Selection:
It is targeted to underwater borrowers whose notes are held by Fannie Mae or Freddie Mac (that's a big majority of all loans) and it seems to have stripped out a lot of the detritus that made the existing HARP program hard to do.

Since underwater borrowers are clear candidates for strategic defaults a successful program will help lessen the shadow inventory that sits atop the massive amount of REO properties already listed for sale.

Reduction in fees and appraisal requirements, and waiving loan-to-value requirements will make it a lot easier for underwater borrowers to get refis (previously they had, in effect, only the possibility of refinancing with their current servicer). Waiving buybacks is certain to remove a key obstacle to the refi process.

All origination fees will be waived for those refinancing into 20-year-or-less terms.

There's nothing that changes the fortunes of the mortgage industry faster than a refinancing boom.

Estimates of $1 trillion in new refis may be wishful thinking but half of that would go a long way toward getting the industry cranking once again.

Short problem 1: In the passage on the mortgage refinancing program, which borrowers will have all origination fees waived?
Short problem 2: Carry on the passage about the mortgage refinancing program, picking up after its final sentence.

Extracted data entries
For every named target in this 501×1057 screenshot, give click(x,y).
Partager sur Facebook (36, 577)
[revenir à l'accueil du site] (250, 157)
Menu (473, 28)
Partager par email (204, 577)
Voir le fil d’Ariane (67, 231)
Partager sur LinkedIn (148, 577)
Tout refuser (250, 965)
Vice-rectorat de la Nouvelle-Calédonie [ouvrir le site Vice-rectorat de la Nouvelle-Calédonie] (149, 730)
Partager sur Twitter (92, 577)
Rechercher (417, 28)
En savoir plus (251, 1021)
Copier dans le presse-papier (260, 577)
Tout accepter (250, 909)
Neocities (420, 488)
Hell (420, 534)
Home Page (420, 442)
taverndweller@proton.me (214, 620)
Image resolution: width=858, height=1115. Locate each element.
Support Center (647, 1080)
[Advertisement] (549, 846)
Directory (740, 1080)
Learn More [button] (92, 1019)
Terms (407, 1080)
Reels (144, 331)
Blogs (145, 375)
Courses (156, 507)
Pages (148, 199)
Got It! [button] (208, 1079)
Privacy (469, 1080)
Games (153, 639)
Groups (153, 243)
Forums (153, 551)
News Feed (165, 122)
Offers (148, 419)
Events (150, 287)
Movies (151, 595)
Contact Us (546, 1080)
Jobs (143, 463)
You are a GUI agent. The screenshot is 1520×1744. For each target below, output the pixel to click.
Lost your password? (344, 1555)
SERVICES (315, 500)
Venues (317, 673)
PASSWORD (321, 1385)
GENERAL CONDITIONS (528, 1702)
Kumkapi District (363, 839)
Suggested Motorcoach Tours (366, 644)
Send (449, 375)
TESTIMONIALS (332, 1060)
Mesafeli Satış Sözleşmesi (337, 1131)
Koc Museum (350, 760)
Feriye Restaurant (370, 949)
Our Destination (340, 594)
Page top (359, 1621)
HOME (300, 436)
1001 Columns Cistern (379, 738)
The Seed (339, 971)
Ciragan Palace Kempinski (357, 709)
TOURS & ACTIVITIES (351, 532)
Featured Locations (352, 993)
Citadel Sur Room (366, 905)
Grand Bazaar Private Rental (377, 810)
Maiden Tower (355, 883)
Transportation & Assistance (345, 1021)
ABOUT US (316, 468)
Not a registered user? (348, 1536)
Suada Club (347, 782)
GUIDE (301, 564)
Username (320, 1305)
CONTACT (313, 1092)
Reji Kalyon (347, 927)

Exercise output 1: Borrowers refinancing into terms of 20 years or less.

Exercise output 2:
After all, mortgage rates are as low as anyone can remember and home prices are attractive after years of losing value. A refi program determined to make it easy to do refis may be the last ingredient for the pie.

The boon to the national economy of a bubbling refi market will be measurable in addition to the easing of pressure on the foreclosure mess.

The steady reduction in mortgage rates over the past several years (continuing downward when no one thought they could get any lower) never seemed to produce anything more than a refi boomlet for the snakebitten mortgage industry.

Now, with incentives for lenders to lend and borrowers to refinance, the next words you may hear will be gentlemen, start your engines.